In February 2012, I designed the Strike Hornet as a replacement for the elderly Super Hornet, which at that point was a 6 month old design. The fuselage was modernized, while the wing of the Super Hornet was retained. The horizontal stabilizers of the Strike Hornet were too large, so their deflection was increased to substantial dihedral, which improved stability and decreased their area. Although I published the type, I believed that it could be used as an interim solution while a newer, simpler aircraft was developed. In late May 2012, drawing on experienced gained in the construction of the SkyManx, I began to design the new aircraft. The airframe was redesigned to maximize efficiency and minimize weight and drag. When it first flew, the XD230-1 was very impressive, and throughout testing it remained a very remarkable design. I am quite sure everyone who builds the SkyHornet will agree.
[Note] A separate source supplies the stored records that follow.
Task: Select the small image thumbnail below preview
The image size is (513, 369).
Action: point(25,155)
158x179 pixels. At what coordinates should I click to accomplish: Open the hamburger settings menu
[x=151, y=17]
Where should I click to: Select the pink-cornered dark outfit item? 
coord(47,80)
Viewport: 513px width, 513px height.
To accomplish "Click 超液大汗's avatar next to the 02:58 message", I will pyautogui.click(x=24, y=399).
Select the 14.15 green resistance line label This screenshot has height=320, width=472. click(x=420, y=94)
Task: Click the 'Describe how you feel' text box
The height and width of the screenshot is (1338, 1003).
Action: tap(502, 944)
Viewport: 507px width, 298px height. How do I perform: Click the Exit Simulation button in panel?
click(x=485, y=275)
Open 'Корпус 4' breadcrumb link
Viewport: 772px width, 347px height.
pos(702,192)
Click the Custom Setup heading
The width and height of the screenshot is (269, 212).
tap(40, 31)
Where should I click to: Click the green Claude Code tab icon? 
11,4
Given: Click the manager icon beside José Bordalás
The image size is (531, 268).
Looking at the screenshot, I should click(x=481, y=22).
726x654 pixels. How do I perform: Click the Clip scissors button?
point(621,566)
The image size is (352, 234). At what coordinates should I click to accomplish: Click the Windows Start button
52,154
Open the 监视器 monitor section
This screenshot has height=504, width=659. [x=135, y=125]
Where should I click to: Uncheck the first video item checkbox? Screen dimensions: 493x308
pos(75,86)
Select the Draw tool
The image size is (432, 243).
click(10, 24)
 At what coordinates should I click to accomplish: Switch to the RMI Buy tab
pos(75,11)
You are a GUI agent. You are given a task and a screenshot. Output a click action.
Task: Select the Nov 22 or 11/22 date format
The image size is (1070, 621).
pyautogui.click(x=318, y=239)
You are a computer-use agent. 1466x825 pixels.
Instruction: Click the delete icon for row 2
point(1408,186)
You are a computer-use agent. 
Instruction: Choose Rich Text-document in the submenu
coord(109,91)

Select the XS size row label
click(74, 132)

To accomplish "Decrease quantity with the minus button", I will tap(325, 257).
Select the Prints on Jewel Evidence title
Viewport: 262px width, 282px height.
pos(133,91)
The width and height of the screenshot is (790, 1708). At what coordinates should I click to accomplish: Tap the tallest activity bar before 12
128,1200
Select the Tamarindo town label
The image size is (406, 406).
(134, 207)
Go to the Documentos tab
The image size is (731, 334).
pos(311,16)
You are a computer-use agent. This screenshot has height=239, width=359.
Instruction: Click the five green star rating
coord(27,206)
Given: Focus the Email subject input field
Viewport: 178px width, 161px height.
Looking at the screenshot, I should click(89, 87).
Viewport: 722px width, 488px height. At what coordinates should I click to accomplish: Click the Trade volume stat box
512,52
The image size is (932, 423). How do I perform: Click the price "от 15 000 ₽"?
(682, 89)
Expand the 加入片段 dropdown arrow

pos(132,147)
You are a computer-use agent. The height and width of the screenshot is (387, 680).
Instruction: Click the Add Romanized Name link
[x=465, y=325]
Like the SkyManx, the SkyHornet is very adaptable, and is great for use as a fighter-interceptor, stunt and/or research testbed airplane.
Some usages for educators could include studies of:
- Glide ratio
- Hangtime versus other aircraft
- Weight and balance
Step 1: Materials
1 Piece of 8 by 10.5 inch graph paper
Step 2: Begin Construction
After the fuselage is made, take another sheet of paper that is folded in half along the lines of boxes. Mark out the wing as shown (1 boxes in length by 8 boxes in width, and a swept portion in front of this box of 1 box eliminated every box toward the front of the fuselage). Then cut it out.
Solid lines indicate places to cut. Dotted lines indicate fold lines.
Note: 1 box = 0.25 inches
Step 3: Making the Fuselage
Step 4: Applying the Horizontal Stabilizers and Wings; Stapling
With this done, proceed to the nose of the aircraft and apply one staple in the area of the counterweight as shown.